───── Available records ─────

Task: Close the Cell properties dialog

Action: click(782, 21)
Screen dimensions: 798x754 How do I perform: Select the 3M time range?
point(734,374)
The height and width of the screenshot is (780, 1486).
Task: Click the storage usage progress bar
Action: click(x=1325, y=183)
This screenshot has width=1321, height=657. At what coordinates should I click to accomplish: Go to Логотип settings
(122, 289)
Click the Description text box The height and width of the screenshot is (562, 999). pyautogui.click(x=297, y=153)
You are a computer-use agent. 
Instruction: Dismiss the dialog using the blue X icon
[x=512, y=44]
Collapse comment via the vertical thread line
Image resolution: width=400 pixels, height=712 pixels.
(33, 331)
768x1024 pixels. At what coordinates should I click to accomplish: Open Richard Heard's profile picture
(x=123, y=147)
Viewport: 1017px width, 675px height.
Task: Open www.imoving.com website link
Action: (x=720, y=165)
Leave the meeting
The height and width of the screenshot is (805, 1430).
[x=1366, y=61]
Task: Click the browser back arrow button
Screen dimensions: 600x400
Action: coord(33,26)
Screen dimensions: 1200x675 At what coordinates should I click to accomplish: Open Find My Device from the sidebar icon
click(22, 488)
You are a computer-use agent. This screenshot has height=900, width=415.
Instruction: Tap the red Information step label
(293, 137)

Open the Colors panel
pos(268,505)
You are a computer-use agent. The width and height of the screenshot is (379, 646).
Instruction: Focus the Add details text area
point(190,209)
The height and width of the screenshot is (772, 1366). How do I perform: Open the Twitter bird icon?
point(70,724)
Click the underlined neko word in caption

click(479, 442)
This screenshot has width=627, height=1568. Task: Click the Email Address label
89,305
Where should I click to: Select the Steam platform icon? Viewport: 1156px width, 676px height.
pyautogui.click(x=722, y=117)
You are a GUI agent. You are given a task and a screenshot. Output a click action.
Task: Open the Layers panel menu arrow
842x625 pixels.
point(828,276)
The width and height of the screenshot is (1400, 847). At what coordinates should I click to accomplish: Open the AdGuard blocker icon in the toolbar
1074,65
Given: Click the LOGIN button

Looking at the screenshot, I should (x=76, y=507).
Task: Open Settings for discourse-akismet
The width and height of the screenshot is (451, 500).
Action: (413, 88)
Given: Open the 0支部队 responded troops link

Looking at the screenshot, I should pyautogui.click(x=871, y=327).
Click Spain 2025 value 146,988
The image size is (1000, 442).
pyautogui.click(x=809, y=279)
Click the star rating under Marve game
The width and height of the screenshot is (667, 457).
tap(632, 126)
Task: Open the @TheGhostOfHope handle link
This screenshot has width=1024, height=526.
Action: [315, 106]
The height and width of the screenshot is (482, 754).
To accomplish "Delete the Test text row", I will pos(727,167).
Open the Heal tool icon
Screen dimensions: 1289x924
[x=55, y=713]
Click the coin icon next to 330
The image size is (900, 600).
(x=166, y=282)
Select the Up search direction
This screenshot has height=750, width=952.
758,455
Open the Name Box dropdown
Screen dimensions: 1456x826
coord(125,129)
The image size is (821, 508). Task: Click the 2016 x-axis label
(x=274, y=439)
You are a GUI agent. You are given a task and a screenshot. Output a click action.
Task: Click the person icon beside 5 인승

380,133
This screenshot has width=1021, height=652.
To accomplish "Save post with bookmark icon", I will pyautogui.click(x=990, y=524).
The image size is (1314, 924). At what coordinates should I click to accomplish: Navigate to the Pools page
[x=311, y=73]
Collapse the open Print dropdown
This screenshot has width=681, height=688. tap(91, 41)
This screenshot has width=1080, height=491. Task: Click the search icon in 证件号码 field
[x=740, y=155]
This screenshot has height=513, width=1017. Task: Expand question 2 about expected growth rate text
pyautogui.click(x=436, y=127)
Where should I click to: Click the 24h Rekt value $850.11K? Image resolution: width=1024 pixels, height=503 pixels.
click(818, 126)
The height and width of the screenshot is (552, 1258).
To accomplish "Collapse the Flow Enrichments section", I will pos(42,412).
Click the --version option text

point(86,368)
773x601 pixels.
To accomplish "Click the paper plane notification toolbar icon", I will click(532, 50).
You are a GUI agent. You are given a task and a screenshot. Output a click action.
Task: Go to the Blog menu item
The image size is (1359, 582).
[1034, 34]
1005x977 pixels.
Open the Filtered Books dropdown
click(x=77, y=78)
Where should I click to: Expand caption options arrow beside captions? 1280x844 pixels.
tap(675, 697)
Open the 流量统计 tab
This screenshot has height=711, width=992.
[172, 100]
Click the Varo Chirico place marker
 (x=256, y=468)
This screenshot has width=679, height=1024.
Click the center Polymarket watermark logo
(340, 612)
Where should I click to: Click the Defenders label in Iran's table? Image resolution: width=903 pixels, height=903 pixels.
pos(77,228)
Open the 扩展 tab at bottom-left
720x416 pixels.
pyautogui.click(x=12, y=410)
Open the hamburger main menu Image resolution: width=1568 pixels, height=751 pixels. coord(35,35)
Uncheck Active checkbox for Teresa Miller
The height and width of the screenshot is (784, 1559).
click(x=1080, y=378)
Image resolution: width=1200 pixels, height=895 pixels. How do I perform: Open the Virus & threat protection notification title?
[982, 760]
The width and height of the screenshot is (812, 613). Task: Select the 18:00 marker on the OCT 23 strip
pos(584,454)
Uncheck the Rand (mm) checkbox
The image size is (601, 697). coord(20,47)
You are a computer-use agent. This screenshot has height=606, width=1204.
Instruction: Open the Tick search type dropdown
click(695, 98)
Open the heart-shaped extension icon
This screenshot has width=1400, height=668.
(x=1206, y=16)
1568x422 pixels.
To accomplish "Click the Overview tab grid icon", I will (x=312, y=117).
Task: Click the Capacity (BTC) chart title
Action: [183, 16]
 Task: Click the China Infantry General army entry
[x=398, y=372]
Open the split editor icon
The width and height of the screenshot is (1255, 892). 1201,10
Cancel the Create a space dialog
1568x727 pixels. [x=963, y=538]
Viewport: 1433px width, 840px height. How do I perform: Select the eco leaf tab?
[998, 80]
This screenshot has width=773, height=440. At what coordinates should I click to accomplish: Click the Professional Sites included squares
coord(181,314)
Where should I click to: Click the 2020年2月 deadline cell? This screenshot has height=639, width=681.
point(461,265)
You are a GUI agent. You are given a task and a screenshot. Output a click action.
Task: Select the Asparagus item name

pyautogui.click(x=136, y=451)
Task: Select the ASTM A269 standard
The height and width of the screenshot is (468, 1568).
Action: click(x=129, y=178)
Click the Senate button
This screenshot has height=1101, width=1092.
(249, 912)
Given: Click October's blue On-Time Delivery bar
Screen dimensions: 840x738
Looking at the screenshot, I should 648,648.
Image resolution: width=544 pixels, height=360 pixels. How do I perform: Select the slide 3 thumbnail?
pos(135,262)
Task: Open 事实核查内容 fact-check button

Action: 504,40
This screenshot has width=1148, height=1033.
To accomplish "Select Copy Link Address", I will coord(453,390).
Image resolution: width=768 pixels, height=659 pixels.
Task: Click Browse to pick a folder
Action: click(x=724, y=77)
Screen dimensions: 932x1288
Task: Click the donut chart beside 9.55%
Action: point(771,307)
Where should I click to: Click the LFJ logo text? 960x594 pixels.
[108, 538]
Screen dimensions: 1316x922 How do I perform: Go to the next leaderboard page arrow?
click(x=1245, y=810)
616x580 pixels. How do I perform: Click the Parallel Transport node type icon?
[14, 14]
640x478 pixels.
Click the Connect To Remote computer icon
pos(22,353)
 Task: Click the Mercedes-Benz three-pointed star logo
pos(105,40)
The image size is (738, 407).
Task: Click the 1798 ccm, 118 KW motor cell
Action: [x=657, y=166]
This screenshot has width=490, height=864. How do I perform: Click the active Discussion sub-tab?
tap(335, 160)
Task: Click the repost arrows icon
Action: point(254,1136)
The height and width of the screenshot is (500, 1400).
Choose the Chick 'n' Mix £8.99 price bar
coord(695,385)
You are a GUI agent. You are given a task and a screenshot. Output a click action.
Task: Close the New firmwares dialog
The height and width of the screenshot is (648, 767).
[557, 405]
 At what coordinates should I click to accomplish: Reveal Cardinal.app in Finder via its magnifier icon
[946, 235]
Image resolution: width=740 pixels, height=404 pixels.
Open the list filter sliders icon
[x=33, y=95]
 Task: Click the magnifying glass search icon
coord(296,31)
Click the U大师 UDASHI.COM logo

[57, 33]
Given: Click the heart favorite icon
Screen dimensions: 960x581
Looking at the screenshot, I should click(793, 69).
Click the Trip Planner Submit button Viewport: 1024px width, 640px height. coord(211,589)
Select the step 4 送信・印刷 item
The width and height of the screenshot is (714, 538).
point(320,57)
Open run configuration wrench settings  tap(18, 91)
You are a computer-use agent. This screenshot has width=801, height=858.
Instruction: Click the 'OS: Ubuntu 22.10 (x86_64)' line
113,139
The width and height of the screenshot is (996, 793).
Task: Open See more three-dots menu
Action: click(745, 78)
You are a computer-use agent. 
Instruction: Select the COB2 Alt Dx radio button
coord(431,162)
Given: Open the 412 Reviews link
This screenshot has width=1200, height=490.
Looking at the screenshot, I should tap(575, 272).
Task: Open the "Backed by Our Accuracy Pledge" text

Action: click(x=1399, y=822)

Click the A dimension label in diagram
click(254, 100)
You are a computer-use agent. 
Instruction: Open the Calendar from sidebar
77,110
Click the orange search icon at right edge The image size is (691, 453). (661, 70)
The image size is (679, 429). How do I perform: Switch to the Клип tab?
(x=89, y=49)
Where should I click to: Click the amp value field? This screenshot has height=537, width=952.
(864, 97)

─────

Exercise directions:
Within the material above, output exactly the lines from the one with "This screenshot has width=1080, height=491." through the one with "1005x977 pixels.", end lines included, and nothing besides.

Answer below:
This screenshot has width=1080, height=491. Task: Click the search icon in 证件号码 field
[x=740, y=155]
This screenshot has height=513, width=1017. Task: Expand question 2 about expected growth rate text
pyautogui.click(x=436, y=127)
Where should I click to: Click the 24h Rekt value $850.11K? Image resolution: width=1024 pixels, height=503 pixels.
click(818, 126)
The height and width of the screenshot is (552, 1258).
To accomplish "Collapse the Flow Enrichments section", I will pos(42,412).
Click the --version option text

point(86,368)
773x601 pixels.
To accomplish "Click the paper plane notification toolbar icon", I will click(532, 50).
You are a GUI agent. You are given a task and a screenshot. Output a click action.
Task: Go to the Blog menu item
The image size is (1359, 582).
[1034, 34]
1005x977 pixels.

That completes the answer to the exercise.